# Action on the bait, just now what I hoped for



## akebono (Oct 25, 2012)

Went out to hunt my bait pile for the first time Sunday night, while I didnt see any dogs something had taken two duck carcasses and picked at my meatsicle. When I checked my camera I got a pretty neat surprise..


----------



## poe (Feb 10, 2010)

still is a pretty cool picture


----------



## LeadHead (Feb 11, 2012)

Last winter (or maybe the winter before) we had a big owl that would regularly hit the bait pile behind our house. The spotlight didn't bother it one bit, either. They're interesting birds.


----------



## Jonbnks (Jan 21, 2012)

Very cool picture. At least something is coming around.


----------



## bones44 (Jan 7, 2011)

Owl taste like chicken...LOL


----------



## azpredatorhunter (Jul 24, 2012)

Nice! Do you use any lure? It wouldn't hurt to get some, a few drops on the bait pile would help...a little bit of urine too...


----------



## Scotty D. (Feb 23, 2012)

Much better than the skunks hitting mine!!!

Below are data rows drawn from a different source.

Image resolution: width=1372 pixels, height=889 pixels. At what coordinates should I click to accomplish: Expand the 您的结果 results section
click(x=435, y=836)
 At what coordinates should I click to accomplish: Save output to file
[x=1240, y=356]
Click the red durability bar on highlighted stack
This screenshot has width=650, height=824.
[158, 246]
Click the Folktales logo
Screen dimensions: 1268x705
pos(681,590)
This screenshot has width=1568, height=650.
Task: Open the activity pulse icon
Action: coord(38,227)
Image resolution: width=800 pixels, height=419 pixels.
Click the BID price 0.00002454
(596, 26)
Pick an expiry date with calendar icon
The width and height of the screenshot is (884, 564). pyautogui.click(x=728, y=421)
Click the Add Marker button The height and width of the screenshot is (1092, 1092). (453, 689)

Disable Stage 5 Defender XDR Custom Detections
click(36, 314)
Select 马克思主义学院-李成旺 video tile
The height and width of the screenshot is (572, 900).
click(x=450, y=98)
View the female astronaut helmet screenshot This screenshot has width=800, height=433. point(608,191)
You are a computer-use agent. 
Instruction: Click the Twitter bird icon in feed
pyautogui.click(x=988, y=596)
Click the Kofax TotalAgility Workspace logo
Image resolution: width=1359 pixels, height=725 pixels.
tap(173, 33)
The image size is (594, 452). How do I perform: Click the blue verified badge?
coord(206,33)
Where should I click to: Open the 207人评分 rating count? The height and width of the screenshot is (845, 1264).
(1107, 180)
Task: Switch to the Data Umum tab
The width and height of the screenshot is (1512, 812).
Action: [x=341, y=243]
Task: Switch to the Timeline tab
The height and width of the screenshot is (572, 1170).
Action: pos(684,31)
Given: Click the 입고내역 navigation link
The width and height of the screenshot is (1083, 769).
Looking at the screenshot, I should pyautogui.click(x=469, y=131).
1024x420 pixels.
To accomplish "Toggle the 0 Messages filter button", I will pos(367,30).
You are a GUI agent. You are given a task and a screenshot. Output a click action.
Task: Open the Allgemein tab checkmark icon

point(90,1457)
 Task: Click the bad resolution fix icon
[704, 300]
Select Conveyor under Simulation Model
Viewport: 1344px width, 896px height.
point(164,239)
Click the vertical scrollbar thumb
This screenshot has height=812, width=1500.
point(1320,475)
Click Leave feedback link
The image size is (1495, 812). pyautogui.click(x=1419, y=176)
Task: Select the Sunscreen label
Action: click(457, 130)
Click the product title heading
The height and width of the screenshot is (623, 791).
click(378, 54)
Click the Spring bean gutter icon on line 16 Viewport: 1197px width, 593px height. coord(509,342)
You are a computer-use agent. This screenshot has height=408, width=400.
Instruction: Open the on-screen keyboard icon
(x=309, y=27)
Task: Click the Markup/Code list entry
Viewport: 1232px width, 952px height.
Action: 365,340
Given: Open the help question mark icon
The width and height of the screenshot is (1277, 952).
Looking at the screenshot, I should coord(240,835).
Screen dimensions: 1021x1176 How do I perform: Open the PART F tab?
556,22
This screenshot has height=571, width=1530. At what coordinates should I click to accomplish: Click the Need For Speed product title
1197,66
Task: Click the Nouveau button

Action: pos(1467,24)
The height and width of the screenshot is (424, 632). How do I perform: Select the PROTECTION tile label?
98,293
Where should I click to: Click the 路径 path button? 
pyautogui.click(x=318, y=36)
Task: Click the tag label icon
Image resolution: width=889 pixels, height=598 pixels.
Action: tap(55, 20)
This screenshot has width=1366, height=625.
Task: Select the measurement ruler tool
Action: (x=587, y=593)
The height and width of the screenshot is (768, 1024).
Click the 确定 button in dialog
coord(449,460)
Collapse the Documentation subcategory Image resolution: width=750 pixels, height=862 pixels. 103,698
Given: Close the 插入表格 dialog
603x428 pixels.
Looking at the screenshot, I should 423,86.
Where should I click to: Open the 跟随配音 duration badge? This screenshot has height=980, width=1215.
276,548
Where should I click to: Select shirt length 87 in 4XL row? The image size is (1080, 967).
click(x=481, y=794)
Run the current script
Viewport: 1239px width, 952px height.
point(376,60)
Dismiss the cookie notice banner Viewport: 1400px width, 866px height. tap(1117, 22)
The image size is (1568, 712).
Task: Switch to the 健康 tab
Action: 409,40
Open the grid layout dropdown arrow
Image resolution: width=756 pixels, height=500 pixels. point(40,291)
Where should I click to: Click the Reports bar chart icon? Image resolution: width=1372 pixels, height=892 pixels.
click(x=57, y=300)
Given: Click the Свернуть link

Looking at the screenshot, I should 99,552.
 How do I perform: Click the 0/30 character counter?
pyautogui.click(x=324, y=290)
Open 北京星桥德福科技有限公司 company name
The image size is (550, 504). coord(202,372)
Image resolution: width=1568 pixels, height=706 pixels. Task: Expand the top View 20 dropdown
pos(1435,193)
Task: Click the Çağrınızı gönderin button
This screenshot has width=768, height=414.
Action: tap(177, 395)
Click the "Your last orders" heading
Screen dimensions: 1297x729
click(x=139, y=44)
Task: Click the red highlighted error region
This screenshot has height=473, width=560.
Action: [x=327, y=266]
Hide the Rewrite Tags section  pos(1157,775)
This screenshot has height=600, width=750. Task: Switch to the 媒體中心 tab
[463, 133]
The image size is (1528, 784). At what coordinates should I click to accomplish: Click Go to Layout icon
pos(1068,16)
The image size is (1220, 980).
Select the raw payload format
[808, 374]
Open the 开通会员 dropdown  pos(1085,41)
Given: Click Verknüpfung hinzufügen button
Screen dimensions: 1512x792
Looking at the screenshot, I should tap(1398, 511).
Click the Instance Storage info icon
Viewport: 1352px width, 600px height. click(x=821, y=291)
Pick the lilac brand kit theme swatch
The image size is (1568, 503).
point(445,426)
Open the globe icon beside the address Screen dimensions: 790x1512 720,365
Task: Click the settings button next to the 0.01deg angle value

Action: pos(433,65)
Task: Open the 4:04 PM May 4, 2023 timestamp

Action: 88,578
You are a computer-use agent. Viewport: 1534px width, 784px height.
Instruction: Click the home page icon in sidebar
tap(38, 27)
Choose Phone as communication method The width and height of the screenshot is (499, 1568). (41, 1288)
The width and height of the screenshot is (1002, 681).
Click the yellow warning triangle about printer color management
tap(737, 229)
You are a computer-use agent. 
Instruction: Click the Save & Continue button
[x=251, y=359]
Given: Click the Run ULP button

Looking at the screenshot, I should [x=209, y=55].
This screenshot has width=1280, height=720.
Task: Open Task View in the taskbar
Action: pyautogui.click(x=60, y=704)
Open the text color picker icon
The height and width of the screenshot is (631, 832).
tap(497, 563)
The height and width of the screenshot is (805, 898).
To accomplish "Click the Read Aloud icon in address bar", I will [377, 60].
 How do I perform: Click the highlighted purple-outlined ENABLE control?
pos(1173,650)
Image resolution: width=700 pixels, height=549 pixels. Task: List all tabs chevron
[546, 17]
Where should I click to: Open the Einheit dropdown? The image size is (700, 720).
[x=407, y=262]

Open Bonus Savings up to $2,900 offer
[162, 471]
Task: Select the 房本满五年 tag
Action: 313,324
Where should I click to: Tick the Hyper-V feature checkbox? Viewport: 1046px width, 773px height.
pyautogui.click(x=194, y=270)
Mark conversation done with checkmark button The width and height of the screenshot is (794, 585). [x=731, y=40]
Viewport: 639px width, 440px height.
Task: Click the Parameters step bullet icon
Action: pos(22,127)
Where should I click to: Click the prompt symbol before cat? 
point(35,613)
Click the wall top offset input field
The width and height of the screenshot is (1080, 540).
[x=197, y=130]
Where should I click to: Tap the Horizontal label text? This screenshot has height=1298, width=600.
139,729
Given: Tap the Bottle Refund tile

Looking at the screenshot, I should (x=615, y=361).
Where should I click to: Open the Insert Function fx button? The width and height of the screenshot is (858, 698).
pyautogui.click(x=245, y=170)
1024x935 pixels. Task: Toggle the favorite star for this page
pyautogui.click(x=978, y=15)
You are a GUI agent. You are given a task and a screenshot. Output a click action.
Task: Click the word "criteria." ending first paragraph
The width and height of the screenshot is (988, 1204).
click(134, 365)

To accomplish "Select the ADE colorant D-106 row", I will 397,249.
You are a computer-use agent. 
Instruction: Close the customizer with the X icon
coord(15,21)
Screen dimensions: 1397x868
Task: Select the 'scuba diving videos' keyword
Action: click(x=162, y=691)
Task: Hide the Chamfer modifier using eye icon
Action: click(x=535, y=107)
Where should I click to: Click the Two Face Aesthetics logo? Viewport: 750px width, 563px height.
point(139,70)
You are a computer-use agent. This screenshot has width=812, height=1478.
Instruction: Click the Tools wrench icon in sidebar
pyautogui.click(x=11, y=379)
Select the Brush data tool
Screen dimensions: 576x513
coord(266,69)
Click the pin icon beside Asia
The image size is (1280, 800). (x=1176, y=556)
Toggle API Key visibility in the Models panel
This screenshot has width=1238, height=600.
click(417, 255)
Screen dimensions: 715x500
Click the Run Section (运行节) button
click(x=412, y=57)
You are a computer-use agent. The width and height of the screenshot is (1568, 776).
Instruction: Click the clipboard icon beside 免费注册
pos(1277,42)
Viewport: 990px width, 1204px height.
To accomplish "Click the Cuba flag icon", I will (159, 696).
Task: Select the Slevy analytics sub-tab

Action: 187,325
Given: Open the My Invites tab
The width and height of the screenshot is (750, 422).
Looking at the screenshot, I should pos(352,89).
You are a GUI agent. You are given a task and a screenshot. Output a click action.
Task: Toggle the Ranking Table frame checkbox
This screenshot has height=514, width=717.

Target practice on a skunk is legal, though...I guess it's a trade-off that I'll have to deal with.... :teeth:


----------



## akebono (Oct 25, 2012)

azpredator said:


> Nice! Do you use any lure? It wouldn't hurt to get some, a few drops on the bait pile would help...a little bit of urine too...


I do not have any lure out, I might have to try some though as its been out just about a week with no dogs on it in an area I know there are coyotes. I suppose I could pee on it if you think it would help... LOL


----------



## NattyB1 (Jan 21, 2012)

Cool pic. Owls and hawks will make tell-tale wing tip flaps in the snow. Called in two Great Horned owls so far with the e-caller this year. The first one dove at the caller, but turned off at the last few feet.


----------



## Dakota Dogs (Nov 19, 2012)

NattyB1 said:


> Cool pic. Owls and hawks will make tell-tale wing tip flaps in the snow. Called in two Great Horned owls so far with the e-caller this year. The first one dove at the caller, but turned off at the last few feet.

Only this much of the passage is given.